##### Records supplied

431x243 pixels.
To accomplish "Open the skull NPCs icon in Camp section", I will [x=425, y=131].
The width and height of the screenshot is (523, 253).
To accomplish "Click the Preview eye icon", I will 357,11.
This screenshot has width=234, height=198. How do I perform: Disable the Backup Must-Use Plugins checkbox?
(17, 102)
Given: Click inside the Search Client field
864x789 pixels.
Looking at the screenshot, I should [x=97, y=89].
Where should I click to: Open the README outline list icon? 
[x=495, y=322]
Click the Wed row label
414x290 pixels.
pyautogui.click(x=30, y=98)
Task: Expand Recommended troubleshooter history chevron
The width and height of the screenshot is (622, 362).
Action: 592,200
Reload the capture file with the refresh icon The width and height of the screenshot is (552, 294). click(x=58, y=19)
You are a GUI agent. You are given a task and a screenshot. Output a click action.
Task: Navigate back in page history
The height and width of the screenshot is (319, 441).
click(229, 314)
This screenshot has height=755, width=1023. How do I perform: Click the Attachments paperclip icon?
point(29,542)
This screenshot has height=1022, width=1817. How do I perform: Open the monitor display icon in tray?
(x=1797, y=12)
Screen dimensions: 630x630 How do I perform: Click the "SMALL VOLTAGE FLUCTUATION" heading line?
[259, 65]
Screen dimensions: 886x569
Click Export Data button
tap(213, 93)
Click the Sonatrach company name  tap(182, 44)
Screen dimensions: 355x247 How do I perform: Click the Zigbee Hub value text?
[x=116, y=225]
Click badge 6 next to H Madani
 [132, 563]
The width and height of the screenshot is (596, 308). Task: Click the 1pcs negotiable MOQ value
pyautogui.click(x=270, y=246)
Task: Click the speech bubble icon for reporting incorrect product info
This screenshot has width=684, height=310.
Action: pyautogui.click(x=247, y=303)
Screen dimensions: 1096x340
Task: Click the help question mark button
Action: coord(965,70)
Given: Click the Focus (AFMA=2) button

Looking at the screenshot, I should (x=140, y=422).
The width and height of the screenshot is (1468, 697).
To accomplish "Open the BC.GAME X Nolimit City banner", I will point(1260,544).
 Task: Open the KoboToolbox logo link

##########

(Required action): Reproduce every line of the data verbatim.

(Expected output):
431x243 pixels.
To accomplish "Open the skull NPCs icon in Camp section", I will [x=425, y=131].
The width and height of the screenshot is (523, 253).
To accomplish "Click the Preview eye icon", I will 357,11.
This screenshot has width=234, height=198. How do I perform: Disable the Backup Must-Use Plugins checkbox?
(17, 102)
Given: Click inside the Search Client field
864x789 pixels.
Looking at the screenshot, I should [x=97, y=89].
Where should I click to: Open the README outline list icon? 
[x=495, y=322]
Click the Wed row label
414x290 pixels.
pyautogui.click(x=30, y=98)
Task: Expand Recommended troubleshooter history chevron
The width and height of the screenshot is (622, 362).
Action: 592,200
Reload the capture file with the refresh icon The width and height of the screenshot is (552, 294). click(x=58, y=19)
You are a GUI agent. You are given a task and a screenshot. Output a click action.
Task: Navigate back in page history
The height and width of the screenshot is (319, 441).
click(229, 314)
This screenshot has height=755, width=1023. How do I perform: Click the Attachments paperclip icon?
point(29,542)
This screenshot has height=1022, width=1817. How do I perform: Open the monitor display icon in tray?
(x=1797, y=12)
Screen dimensions: 630x630 How do I perform: Click the "SMALL VOLTAGE FLUCTUATION" heading line?
[259, 65]
Screen dimensions: 886x569
Click Export Data button
tap(213, 93)
Click the Sonatrach company name  tap(182, 44)
Screen dimensions: 355x247 How do I perform: Click the Zigbee Hub value text?
[x=116, y=225]
Click badge 6 next to H Madani
 [132, 563]
The width and height of the screenshot is (596, 308). Task: Click the 1pcs negotiable MOQ value
pyautogui.click(x=270, y=246)
Task: Click the speech bubble icon for reporting incorrect product info
This screenshot has width=684, height=310.
Action: pyautogui.click(x=247, y=303)
Screen dimensions: 1096x340
Task: Click the help question mark button
Action: coord(965,70)
Given: Click the Focus (AFMA=2) button

Looking at the screenshot, I should (x=140, y=422).
The width and height of the screenshot is (1468, 697).
To accomplish "Open the BC.GAME X Nolimit City banner", I will point(1260,544).
 Task: Open the KoboToolbox logo link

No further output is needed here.